## BEGIN

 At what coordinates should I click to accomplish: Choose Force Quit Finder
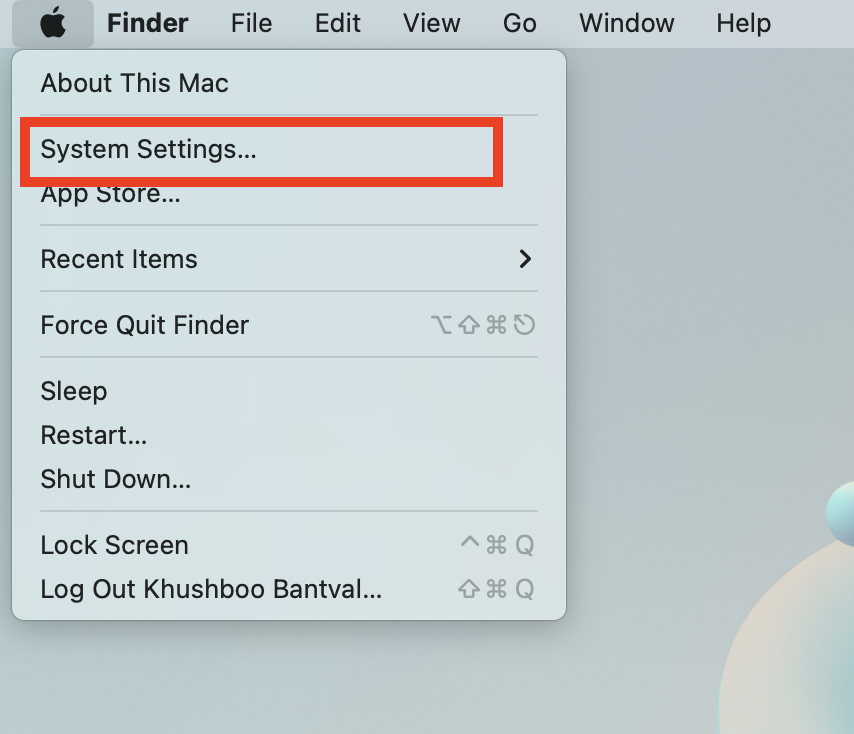coord(144,325)
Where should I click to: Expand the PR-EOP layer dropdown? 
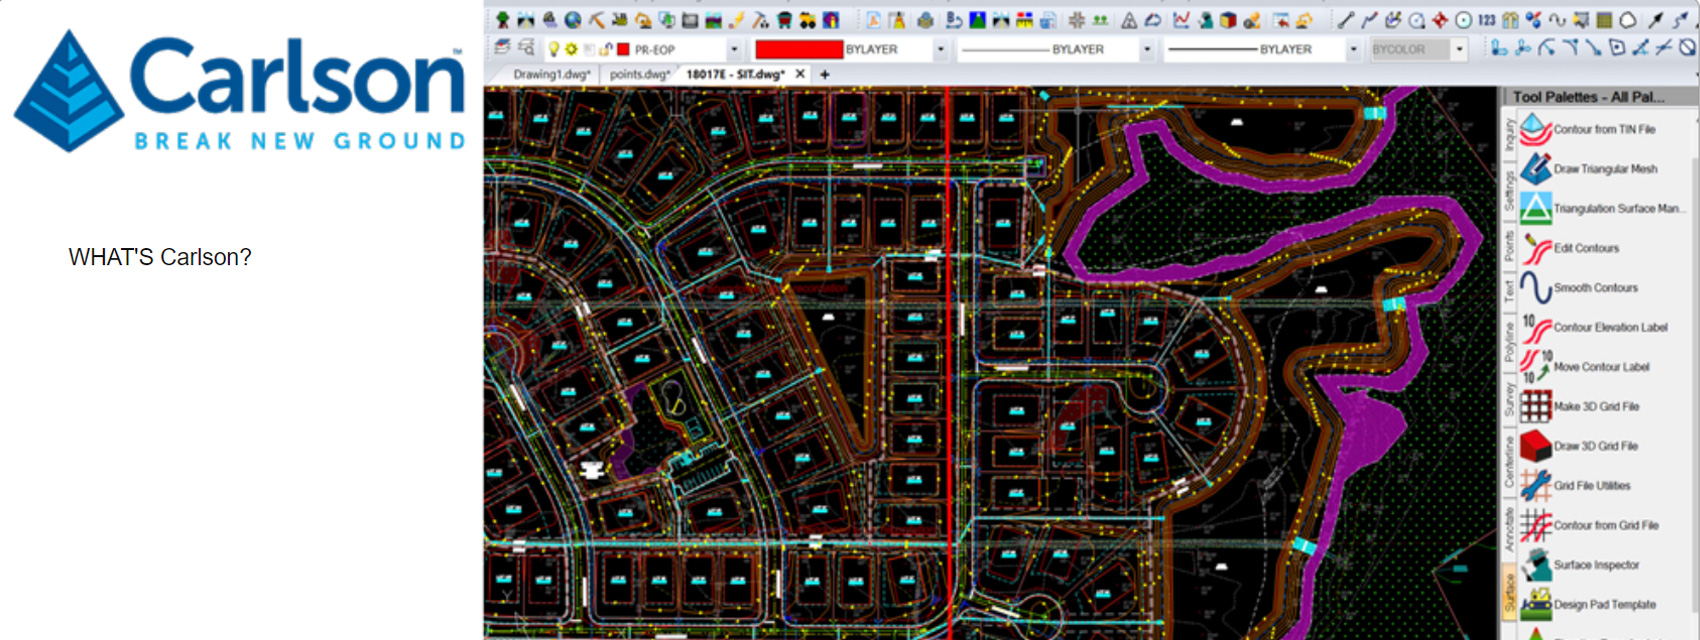[734, 49]
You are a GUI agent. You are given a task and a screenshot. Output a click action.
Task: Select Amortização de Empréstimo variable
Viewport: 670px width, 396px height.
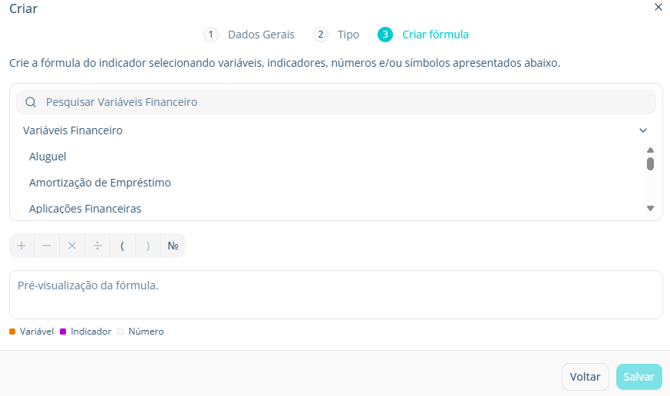(100, 183)
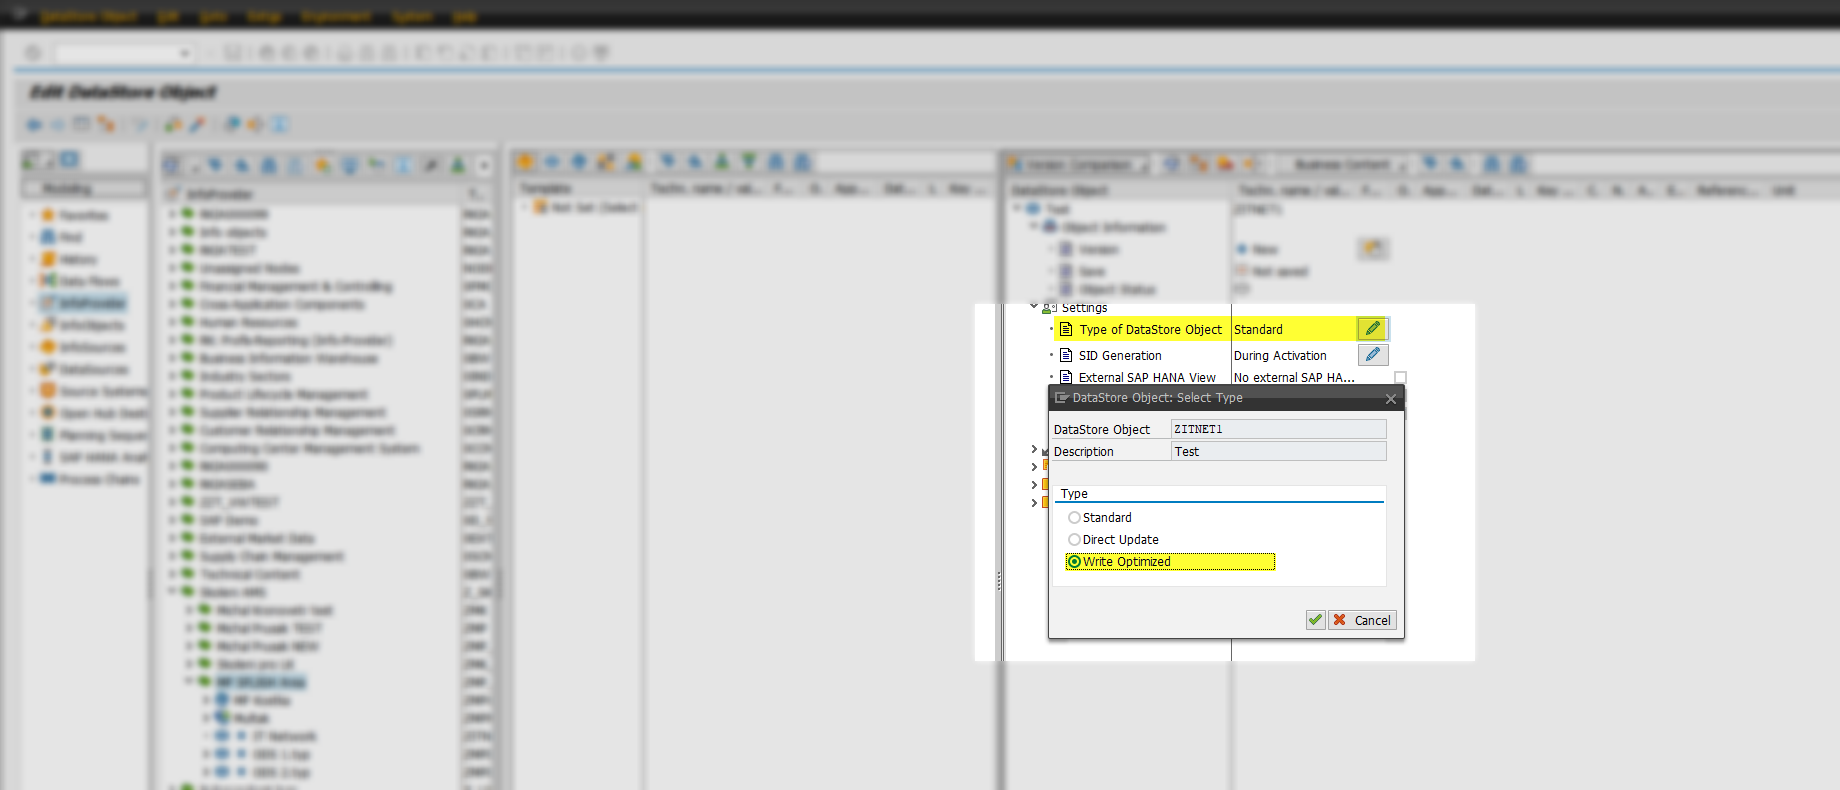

## END

--- Goal of the exercise ---
Reproduce the lines starting at the one containing "You are a GUI" and ending at the last line, substituting "screen image" for "screenshot" and keeping everything else unchanged. Leave out the pictures.

--- The solution ---
You are a GUI agent. You are given a task and a screen image. Output a click action.
Task: Select Amortização de Empréstimo variable
Viewport: 670px width, 396px height.
(100, 183)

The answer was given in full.